Satu Partai Minta Rp 300 Miliar, Rizal Ramli Ajukan Uji Materi UU Pemilu ke MK
Dengan menghapus ambang batas alias semua parpol peserta pemilu bisa mengajukan capre, maka pemimpin yang dihasilkan dianggap lebih berkualitas.
Penulis: Fransiskus Adhiyuda Prasetia
Editor: Dewi Agustina
TRIBUNNEWS.COM, JAKARTA – Ekonom Rizal Ramli mengajukan gugatan uji materi terhadap UU Nomor 7 Tahun 2017 tentang Pemilu ke Mahkamah Konstitusi.

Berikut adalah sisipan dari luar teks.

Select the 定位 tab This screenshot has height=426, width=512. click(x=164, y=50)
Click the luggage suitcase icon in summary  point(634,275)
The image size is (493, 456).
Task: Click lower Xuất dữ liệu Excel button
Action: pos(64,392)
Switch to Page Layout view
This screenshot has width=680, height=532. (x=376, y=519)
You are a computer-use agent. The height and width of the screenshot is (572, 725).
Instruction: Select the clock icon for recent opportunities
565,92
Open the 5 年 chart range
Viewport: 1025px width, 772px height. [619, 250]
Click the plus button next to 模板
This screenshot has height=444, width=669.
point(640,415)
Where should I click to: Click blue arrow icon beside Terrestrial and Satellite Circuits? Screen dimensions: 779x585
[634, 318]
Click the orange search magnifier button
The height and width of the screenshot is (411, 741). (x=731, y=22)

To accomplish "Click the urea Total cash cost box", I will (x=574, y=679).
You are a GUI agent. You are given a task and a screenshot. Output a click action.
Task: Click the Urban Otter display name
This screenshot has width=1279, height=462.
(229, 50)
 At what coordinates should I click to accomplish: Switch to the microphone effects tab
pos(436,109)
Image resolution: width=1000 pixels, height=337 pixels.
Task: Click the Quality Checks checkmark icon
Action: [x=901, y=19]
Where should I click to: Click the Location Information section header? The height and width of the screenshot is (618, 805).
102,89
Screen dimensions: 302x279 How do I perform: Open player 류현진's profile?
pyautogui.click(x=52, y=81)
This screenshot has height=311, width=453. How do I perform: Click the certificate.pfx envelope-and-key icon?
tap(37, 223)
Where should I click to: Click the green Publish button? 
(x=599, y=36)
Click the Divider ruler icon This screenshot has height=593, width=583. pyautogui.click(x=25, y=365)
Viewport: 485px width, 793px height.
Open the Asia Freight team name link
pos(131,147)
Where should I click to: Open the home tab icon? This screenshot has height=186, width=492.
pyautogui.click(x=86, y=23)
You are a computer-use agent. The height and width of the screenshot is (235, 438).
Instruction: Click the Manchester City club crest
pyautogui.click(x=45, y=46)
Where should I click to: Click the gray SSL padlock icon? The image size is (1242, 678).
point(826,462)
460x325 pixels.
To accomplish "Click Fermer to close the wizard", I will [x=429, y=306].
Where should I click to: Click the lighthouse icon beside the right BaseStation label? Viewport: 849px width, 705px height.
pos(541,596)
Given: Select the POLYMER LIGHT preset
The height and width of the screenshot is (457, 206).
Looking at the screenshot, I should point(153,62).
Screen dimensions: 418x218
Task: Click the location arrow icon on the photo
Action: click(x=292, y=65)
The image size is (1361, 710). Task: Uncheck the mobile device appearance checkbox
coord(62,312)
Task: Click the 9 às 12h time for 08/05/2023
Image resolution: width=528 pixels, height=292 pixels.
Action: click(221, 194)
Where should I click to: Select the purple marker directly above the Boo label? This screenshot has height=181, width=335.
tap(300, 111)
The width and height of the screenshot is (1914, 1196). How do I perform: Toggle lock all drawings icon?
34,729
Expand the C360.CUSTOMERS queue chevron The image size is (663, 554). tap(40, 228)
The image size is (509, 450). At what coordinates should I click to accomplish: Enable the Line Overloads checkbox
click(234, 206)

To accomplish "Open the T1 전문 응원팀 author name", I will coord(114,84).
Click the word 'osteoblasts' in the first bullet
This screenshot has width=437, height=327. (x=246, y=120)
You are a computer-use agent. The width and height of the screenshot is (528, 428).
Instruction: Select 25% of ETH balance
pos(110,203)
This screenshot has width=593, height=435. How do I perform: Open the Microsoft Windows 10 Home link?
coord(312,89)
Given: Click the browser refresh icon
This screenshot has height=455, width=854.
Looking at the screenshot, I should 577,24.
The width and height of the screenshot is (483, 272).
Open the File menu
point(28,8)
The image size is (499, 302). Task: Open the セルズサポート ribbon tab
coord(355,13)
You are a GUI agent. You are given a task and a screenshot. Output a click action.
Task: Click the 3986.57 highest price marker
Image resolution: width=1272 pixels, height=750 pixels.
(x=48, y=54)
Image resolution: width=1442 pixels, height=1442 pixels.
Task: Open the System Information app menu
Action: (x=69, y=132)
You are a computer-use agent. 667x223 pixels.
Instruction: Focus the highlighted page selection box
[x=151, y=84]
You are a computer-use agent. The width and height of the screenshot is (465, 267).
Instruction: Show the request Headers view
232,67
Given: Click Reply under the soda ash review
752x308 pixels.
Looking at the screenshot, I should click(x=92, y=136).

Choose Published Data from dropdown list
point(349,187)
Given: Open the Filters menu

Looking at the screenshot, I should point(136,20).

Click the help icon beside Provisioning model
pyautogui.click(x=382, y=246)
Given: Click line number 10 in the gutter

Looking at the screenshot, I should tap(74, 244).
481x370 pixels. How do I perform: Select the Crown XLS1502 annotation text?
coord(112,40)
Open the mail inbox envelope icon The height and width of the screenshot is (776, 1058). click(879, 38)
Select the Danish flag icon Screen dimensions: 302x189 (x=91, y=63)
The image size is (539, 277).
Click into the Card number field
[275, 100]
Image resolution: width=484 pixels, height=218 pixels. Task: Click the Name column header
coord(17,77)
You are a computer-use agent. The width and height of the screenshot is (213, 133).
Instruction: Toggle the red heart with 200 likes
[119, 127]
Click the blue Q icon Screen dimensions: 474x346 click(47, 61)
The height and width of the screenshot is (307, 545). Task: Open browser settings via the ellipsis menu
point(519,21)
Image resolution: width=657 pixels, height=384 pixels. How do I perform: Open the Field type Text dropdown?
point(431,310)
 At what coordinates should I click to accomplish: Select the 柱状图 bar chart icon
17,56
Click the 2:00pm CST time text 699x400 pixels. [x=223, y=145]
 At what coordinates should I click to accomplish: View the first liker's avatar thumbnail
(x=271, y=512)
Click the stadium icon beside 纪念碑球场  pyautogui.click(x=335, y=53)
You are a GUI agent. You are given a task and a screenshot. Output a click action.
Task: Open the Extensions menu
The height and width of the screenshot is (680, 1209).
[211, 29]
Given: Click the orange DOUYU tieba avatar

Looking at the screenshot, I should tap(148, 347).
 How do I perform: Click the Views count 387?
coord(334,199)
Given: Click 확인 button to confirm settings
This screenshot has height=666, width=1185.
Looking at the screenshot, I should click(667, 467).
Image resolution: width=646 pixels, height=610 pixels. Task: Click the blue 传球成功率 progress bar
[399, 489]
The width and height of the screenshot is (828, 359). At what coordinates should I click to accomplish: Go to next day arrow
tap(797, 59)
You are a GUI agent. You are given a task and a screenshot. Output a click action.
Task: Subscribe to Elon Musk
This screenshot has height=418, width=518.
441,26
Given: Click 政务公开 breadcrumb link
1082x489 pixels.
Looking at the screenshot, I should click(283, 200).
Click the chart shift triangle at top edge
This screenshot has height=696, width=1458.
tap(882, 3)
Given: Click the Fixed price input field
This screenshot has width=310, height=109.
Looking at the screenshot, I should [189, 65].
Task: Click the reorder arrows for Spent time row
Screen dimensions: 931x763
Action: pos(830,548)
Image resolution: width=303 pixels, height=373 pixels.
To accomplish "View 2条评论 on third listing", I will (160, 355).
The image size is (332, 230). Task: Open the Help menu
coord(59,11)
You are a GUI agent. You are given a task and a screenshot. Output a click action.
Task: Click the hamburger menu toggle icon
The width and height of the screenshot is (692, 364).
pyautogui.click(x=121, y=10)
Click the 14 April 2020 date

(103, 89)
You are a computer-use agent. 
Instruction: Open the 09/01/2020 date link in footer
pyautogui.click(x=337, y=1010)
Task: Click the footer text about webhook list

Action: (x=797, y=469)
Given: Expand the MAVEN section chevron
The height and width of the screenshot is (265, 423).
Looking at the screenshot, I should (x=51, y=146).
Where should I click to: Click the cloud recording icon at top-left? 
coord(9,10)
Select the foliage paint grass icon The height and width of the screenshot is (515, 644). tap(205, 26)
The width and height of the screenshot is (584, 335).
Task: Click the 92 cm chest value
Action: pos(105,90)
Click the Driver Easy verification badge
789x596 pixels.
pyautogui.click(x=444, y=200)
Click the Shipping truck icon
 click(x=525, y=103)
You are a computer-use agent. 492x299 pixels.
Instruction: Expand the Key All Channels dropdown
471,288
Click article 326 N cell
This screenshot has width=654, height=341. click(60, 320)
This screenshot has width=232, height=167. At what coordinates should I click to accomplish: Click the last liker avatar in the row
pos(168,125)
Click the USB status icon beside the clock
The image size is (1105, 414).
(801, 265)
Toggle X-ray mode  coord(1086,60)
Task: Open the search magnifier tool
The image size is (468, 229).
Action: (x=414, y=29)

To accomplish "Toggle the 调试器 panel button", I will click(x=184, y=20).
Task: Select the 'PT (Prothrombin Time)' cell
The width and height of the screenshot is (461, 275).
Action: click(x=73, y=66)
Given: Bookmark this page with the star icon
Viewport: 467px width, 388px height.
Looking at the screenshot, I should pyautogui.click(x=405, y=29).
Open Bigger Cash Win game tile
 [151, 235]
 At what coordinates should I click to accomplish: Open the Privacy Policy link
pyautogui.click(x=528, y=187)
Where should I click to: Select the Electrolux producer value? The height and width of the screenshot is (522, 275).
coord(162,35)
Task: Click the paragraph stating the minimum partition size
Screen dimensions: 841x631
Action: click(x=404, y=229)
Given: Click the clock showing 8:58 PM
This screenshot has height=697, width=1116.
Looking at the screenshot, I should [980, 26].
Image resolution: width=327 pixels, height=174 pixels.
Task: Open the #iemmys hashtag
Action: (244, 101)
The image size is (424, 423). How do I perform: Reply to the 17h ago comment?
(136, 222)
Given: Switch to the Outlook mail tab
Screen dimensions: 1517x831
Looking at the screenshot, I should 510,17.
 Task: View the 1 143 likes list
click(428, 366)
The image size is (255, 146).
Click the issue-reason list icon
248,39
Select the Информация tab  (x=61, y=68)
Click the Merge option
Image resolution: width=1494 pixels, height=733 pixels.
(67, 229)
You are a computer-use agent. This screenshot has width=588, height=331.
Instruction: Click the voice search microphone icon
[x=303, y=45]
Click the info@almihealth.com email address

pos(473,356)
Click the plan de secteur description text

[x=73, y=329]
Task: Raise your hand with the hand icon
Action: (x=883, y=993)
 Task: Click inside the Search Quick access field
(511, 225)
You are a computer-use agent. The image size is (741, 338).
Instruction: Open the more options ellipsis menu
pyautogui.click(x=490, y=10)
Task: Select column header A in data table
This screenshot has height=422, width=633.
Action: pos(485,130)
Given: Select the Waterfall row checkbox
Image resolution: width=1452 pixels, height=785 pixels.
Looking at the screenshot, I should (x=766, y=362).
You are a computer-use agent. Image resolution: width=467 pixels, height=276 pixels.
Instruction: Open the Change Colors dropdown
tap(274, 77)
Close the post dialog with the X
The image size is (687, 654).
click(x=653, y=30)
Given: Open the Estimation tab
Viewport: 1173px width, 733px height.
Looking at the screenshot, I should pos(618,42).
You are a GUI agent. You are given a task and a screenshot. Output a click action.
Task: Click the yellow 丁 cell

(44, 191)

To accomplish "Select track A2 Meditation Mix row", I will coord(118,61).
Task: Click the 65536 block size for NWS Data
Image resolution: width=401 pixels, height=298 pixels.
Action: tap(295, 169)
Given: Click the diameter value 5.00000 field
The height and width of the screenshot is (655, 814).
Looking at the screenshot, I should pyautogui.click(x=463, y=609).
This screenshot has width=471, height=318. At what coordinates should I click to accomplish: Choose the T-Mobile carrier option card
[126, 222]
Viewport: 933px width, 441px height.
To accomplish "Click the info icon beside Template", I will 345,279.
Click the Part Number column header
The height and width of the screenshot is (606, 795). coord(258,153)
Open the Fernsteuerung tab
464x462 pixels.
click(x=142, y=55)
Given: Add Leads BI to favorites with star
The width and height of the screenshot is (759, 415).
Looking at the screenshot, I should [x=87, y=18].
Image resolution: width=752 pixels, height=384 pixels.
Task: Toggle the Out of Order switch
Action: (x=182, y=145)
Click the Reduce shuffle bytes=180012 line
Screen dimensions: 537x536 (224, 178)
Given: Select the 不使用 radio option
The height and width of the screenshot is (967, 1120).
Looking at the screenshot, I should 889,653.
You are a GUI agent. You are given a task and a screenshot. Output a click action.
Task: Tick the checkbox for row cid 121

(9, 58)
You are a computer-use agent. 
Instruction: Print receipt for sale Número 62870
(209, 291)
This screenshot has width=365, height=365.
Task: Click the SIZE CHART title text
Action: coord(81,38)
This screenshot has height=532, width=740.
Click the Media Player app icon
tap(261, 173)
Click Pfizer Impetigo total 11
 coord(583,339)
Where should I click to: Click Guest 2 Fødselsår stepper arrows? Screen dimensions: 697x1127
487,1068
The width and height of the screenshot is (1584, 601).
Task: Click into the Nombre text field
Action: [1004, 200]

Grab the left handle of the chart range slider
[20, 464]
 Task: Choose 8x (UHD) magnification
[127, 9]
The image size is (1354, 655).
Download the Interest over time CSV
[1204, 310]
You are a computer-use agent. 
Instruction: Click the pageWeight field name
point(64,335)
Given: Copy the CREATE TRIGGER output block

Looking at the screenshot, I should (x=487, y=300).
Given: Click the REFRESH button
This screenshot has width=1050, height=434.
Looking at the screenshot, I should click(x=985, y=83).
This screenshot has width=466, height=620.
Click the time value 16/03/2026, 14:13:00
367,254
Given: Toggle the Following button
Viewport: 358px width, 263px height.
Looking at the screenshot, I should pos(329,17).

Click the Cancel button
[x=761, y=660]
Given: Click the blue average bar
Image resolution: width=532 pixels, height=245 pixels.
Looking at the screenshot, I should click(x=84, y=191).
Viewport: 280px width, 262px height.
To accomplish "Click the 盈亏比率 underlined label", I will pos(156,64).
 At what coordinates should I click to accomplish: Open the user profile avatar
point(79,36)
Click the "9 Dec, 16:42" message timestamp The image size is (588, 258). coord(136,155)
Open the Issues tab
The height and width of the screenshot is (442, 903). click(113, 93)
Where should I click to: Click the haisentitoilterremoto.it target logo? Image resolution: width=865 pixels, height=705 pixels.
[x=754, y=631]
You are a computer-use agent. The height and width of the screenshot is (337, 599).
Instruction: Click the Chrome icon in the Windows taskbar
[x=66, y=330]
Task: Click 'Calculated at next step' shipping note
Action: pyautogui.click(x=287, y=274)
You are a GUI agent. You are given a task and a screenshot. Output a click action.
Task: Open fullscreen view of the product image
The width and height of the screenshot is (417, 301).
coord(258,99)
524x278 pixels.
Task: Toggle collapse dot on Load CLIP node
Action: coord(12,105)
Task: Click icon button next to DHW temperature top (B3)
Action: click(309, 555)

Poin utama gugatan adalah penghapusan ambang batas syarat mencalonkan presiden atau presidential threshold menjadi 0 persen.
Rizal mengajukan gugatan tersebut bersama rekannya saat dipenjara pada 1978 lalu, Abdul Rachim Kresno.
Waktu itu, keduanya berjuang agar sistem di Indonesia berubah dari otoriter menjadi demokratis. Kini, mereka mengajukan gugatan agar Indonesia bisa mempertahankan prinsip demokrasi.
Rizal dan Abdul Rachim mendaftarkan gugatan tersebut ke MK dengan tanda terima bernomor 2018/PAN.MK/IX/2020. Adapun yang bertindak sebagai kuasa hukum adalah Refly Harun bersama Iwan Satriawan, Maheswara Prabandono, dan Salman Darwis.
Usai mendaftarkan gugatannya, Rizal menjelaskan alasannya meminta agar presidential threshold diubah menjadi 0 persen.
Menurut mantan Menko Perekonomian era Presiden Gus Dur itu, salah satunya alasannya karena demokrasi saat ini menjadi seperti kriminal.
"Kita berubah dari sistem otoriter ke sistem demokratis. Awalnya bagus. Tapi makin ke sini makin dibikin banyak aturan yang mengubah demokrasi Indonesia menjadi demokrasi kriminal," kata Rizal di Gedung Mahkamah Konstitusi, Jakarta Pusat, Jumat (4/9/2020).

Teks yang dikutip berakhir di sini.